• [RECORDS PROVIDED]
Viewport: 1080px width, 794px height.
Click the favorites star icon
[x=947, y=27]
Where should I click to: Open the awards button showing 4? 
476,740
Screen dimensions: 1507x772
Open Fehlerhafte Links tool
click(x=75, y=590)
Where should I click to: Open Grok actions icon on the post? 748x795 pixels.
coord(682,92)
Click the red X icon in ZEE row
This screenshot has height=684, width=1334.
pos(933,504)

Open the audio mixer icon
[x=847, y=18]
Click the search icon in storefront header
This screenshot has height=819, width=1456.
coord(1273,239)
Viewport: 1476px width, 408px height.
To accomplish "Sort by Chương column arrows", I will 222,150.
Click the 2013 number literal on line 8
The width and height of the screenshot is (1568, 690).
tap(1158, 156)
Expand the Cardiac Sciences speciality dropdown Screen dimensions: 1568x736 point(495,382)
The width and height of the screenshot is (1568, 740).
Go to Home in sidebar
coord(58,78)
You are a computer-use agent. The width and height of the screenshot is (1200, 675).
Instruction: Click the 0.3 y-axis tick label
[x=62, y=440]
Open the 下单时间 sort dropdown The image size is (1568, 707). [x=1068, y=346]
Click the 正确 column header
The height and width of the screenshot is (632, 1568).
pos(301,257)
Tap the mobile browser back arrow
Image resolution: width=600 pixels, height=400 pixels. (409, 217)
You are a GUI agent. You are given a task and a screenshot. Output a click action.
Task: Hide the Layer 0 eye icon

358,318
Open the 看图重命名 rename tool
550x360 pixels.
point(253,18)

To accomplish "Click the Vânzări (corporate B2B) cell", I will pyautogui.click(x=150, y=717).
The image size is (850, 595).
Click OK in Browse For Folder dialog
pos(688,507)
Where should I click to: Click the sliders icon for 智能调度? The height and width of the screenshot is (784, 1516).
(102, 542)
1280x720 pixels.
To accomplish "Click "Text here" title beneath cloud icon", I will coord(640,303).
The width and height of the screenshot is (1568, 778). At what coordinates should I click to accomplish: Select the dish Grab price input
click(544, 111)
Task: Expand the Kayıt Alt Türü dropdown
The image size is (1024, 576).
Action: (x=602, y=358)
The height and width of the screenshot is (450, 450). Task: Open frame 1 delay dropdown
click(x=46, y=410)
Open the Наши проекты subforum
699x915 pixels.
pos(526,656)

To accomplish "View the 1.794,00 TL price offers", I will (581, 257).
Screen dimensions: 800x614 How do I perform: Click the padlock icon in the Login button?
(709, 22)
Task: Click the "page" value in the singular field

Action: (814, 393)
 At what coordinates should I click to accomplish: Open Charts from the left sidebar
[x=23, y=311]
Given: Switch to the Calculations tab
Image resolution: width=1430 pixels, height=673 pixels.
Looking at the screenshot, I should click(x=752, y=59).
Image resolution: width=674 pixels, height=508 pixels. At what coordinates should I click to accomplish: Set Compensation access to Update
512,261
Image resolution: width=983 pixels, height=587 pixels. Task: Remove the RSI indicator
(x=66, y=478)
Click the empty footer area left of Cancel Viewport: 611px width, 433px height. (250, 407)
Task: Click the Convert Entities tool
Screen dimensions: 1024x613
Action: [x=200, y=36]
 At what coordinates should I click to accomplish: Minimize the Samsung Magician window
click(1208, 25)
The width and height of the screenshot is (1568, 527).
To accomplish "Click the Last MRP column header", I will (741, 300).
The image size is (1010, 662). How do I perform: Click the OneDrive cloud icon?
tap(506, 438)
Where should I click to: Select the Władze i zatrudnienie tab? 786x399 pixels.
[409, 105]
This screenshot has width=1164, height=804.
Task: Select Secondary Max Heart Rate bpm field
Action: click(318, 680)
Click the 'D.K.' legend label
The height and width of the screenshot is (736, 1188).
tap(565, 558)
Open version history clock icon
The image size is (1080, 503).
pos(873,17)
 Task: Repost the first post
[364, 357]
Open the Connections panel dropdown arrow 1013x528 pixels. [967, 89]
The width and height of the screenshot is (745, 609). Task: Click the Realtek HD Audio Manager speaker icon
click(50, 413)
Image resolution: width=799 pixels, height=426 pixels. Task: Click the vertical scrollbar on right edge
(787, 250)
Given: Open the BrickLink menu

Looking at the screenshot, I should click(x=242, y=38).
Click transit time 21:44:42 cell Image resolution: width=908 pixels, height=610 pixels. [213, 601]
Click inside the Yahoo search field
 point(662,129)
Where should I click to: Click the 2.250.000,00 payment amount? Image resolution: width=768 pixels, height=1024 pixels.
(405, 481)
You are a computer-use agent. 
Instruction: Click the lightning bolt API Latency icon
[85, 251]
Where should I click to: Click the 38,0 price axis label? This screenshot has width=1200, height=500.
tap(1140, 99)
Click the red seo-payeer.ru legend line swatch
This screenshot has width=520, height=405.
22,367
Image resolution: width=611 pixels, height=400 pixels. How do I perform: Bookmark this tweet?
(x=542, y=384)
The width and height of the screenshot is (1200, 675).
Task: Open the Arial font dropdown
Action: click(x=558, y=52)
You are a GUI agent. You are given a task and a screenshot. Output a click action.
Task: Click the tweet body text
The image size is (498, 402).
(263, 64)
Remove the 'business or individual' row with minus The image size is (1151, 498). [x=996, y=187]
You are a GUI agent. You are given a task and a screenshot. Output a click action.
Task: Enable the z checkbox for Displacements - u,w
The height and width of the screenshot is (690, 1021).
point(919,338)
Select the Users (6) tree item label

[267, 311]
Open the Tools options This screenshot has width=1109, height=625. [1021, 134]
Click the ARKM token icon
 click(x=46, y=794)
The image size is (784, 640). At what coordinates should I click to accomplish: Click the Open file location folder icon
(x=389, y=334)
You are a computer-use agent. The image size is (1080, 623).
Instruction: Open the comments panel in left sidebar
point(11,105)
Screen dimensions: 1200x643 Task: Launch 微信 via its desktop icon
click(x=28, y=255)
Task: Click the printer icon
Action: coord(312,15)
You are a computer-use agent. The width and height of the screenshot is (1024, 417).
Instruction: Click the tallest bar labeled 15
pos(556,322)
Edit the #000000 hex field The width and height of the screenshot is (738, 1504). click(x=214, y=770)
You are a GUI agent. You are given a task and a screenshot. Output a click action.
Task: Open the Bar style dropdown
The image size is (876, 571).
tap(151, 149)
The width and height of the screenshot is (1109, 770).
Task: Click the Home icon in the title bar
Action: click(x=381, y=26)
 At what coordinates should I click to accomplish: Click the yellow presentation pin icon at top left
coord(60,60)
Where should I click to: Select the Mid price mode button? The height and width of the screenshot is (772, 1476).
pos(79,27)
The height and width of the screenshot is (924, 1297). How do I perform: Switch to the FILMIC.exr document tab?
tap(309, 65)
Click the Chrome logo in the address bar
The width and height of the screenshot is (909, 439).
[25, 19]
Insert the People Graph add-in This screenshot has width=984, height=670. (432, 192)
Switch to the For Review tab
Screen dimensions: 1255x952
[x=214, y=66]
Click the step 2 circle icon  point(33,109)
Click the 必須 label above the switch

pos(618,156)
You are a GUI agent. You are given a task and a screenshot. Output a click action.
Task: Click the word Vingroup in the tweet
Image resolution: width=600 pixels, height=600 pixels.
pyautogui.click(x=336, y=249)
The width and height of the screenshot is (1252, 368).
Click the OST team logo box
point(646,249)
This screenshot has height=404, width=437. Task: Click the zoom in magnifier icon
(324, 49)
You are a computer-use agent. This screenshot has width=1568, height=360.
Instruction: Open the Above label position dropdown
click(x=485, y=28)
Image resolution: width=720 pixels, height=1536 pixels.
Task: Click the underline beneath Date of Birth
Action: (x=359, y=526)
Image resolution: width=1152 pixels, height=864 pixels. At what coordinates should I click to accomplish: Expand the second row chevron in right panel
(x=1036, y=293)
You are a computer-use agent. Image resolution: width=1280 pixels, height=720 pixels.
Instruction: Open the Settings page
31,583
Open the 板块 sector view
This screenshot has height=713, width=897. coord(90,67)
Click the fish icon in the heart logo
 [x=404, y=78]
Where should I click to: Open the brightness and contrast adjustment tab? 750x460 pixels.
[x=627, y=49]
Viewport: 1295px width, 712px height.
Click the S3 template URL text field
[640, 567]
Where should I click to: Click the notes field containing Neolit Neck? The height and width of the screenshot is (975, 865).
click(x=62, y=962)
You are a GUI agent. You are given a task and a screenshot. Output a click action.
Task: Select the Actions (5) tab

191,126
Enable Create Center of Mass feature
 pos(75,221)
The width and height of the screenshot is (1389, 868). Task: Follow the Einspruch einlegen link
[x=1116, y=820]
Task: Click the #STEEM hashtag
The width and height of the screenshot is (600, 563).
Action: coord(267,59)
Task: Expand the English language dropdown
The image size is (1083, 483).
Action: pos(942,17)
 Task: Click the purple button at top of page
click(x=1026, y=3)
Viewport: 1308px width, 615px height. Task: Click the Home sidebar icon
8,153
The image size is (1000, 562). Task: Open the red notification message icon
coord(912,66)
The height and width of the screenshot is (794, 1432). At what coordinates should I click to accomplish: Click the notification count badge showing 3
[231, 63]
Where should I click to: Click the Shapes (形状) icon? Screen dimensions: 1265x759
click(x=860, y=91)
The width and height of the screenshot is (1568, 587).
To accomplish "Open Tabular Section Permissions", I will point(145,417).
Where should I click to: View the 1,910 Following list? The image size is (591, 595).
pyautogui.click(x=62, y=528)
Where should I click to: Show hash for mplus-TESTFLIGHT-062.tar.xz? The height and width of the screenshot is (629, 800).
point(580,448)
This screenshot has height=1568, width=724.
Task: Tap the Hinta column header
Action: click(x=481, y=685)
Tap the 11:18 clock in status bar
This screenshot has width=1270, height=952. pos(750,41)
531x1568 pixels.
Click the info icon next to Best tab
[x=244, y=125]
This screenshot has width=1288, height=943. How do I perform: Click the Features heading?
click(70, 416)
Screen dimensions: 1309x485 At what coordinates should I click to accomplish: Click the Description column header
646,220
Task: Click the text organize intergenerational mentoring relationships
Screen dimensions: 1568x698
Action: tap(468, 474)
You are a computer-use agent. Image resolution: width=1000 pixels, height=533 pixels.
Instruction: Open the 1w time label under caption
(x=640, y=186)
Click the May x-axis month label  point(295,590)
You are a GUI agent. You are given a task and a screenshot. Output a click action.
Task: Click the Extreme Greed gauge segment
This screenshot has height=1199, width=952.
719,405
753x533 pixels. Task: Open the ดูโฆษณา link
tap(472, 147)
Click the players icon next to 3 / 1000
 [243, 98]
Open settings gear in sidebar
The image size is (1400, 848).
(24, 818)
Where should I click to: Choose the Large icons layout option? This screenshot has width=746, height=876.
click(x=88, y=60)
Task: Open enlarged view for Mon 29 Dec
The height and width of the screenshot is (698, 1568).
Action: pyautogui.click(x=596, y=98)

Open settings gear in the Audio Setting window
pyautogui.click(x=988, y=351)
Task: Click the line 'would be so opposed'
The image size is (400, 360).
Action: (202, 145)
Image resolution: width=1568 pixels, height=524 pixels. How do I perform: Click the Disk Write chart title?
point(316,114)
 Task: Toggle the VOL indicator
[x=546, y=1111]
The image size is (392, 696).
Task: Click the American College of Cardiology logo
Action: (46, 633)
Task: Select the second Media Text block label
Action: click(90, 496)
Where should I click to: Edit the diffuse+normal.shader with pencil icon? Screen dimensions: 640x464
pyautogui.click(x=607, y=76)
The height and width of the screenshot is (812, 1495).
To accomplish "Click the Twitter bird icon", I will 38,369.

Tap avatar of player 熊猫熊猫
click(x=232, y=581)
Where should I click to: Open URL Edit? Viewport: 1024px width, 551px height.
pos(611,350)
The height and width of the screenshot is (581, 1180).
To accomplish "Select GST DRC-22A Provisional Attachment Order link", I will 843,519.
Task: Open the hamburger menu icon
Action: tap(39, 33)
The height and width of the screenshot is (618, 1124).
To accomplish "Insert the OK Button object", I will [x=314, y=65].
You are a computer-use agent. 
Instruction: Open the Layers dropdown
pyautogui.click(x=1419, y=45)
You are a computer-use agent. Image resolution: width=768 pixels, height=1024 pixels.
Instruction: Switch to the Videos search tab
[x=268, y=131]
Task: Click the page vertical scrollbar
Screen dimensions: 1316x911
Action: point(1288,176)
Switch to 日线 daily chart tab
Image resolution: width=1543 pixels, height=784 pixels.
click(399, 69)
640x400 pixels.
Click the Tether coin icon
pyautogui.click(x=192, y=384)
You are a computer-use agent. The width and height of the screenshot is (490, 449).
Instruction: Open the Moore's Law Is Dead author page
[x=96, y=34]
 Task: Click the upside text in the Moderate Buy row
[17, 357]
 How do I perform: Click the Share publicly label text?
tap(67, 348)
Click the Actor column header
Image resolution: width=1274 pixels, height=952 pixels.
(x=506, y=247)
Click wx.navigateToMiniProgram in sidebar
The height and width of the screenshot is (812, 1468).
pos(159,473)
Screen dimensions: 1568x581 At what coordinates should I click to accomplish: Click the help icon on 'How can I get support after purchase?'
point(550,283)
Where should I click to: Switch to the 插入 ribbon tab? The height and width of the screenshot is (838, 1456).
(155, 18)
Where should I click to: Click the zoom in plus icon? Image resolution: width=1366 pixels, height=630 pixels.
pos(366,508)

• [PROBLEM DETAILS] Return each line of the entries that holds the string "cell".

• [OUTPUT FOR THIS TASK]
To accomplish "Click the Vânzări (corporate B2B) cell", I will pyautogui.click(x=150, y=717).
Click transit time 21:44:42 cell Image resolution: width=908 pixels, height=610 pixels. [213, 601]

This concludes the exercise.